I didn’t have an answer for her. It was the first time in a long time that a person was able to make me quiet. I had nothing to say and that question has been rolling around in my head since the session. The only thing I could say to my therapist was that I still talk to her because I feel guilty. She asked me why I felt guilty and I told her because my mom doesn’t have anyone else. Most of her friends stopped speaking to her because of her drinking and she only has her brother and sister left…..and me. My therapist explained to me that there is no reason to feel guilty if the person you are dealing with on a regular basis completely drags you down. I kept insisting that the reason why I feel so guilty is because she is my mom. This isn’t just a friend or an aunt, this is my mom. The woman who gave birth to me! She said it doesn’t matter if they’re friends or blood or family or whatever if they drag you down and make you feel worthless then they are not worth it.
She’s right. It shocks me and it may take a few days for the shock to wear off, but ultimately she is right. Why do we feel so guilty over letting certain people go?

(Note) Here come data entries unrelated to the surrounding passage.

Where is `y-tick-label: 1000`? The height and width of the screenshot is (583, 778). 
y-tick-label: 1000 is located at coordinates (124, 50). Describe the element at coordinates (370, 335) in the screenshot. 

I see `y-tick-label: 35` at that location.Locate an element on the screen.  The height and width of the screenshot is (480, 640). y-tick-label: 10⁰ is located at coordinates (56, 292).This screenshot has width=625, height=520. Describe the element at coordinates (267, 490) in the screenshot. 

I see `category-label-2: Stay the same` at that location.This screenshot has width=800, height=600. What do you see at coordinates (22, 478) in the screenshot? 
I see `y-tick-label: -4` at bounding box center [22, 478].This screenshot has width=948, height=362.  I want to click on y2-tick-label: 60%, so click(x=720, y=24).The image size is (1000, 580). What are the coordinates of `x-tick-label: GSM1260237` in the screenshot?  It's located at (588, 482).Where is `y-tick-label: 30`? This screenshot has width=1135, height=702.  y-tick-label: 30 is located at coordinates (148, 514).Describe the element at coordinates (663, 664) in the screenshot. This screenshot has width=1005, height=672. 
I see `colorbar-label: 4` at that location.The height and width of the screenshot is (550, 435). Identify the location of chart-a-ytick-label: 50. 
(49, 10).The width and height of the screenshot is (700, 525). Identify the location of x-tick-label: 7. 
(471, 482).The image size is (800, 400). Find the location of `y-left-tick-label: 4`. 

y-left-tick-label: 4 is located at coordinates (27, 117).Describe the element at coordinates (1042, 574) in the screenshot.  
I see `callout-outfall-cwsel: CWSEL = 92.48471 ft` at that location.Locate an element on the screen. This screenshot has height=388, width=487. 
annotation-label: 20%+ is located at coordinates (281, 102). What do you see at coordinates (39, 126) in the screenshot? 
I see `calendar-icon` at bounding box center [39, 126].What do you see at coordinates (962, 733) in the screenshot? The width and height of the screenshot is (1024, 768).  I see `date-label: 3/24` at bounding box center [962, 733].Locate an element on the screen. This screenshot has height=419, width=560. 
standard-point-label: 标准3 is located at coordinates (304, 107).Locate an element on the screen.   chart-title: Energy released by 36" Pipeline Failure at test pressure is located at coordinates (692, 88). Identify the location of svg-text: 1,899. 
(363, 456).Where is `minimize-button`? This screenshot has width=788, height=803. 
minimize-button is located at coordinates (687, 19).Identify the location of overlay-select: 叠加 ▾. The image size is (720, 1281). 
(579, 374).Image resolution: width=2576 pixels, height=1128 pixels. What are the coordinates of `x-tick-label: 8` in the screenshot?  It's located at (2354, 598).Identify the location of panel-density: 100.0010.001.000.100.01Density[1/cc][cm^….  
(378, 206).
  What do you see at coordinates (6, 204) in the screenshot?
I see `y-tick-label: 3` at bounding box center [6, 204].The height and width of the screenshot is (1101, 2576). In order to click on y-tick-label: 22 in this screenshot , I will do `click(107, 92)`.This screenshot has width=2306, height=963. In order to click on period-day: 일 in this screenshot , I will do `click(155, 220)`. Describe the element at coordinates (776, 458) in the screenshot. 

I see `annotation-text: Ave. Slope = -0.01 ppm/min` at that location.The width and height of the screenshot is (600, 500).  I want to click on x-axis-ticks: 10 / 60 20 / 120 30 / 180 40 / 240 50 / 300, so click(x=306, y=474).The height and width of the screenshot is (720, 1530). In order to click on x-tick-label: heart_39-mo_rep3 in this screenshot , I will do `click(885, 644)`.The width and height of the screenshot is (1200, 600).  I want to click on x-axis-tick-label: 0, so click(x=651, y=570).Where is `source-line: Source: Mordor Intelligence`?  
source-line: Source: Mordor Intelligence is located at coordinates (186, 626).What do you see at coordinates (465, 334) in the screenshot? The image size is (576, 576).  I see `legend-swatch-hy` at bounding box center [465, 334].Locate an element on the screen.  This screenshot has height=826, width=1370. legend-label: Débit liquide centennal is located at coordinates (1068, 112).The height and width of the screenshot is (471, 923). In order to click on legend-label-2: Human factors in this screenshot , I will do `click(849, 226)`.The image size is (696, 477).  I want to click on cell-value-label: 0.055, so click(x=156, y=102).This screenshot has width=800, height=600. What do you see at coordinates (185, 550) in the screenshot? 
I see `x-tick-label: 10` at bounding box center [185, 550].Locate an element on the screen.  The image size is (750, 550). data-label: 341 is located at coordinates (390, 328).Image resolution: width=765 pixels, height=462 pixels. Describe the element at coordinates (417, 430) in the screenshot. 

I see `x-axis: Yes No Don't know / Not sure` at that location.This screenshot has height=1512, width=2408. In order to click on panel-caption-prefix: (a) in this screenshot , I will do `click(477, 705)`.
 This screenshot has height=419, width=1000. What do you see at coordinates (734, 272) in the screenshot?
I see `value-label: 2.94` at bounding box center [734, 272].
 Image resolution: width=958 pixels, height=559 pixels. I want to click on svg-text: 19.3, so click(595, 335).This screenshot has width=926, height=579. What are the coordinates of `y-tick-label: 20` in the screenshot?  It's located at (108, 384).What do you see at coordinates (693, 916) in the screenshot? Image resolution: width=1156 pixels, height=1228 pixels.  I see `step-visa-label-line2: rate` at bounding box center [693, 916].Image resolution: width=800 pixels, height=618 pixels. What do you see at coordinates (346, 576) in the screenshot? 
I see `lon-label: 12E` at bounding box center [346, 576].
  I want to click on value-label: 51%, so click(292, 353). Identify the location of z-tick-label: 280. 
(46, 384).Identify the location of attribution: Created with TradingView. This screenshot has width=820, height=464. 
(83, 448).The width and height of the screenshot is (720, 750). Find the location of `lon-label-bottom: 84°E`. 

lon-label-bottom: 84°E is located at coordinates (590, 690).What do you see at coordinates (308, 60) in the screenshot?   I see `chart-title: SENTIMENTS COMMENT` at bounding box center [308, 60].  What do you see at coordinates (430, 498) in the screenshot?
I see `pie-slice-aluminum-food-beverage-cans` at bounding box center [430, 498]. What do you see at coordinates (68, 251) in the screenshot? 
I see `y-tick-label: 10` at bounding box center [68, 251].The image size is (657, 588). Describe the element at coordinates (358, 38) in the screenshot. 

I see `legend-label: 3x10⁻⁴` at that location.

I’m constantly preaching to my audience to get rid of and walk away from anything or anyone that no longer serves you and yet I cannot do it myself. My mom breaks my heart on a daily basis and takes over my brain space and it’s not worth it anymore. Yet, I continue to talk to her and let her slide on everything. Why? I guess I’m hoping that one day will have that “normal” mother/daughter relationship that I’ve always longed for. I suppose though if it hasn’t happened yet, it’s most likely not going to happen now. I need to get to the root of why I feel guilty about this. And an even bigger question I ask all of you is why do we guilty over certain things? Why do we feel guilty about wanting a bigger home, a bigger car, a smaller ribcage, better abs? Since when did it become cool and normal to feel guilty? Do you know how guilt weighs us down emotionally? It’s like walking through quicksand all of the time. It’s not healthy and it doesn’t serve us in any way shape or form so why do we feel it all of the time? Mom’s feel it, daughters feel it, teachers feel it, parents feel it, everyone feels guilty. Guilt is the body shaming on emotions. It’s the norm to call women skinny, fat, heavy, too tall, too short, and it’s now normal to feel guilty over things we should never feel guilty over. I live on 15-acres and I have a wonderful home and yet I want a bigger one. I find myself feeling guilty about this. Why? It’s human nature to always want more so why do we feel guilty about it? And why do I feel so guilty about breaking up with my relationship with my mom?
Guilt does absolutely nothing but bring us down and make us feel useless. It’s time we stop placing guilt on ourselves about everything and start taking a different approach. Instead of feeling guilty, let’s feel empowered. Instead of wading in the quicksand let’s go dive in the ocean.
Now, I don’t have all of the answers and it’s going to take me some time to figure out what to do about my relationship with my mom, but in the interim, I’m done feeling guilty about all of it. I’m freeing myself from guilt and breaking out of the brain jail I’ve locked myself in for so many years.
How do you deal with guilt? Do you feel it’s a waste of time? What the point of guilt?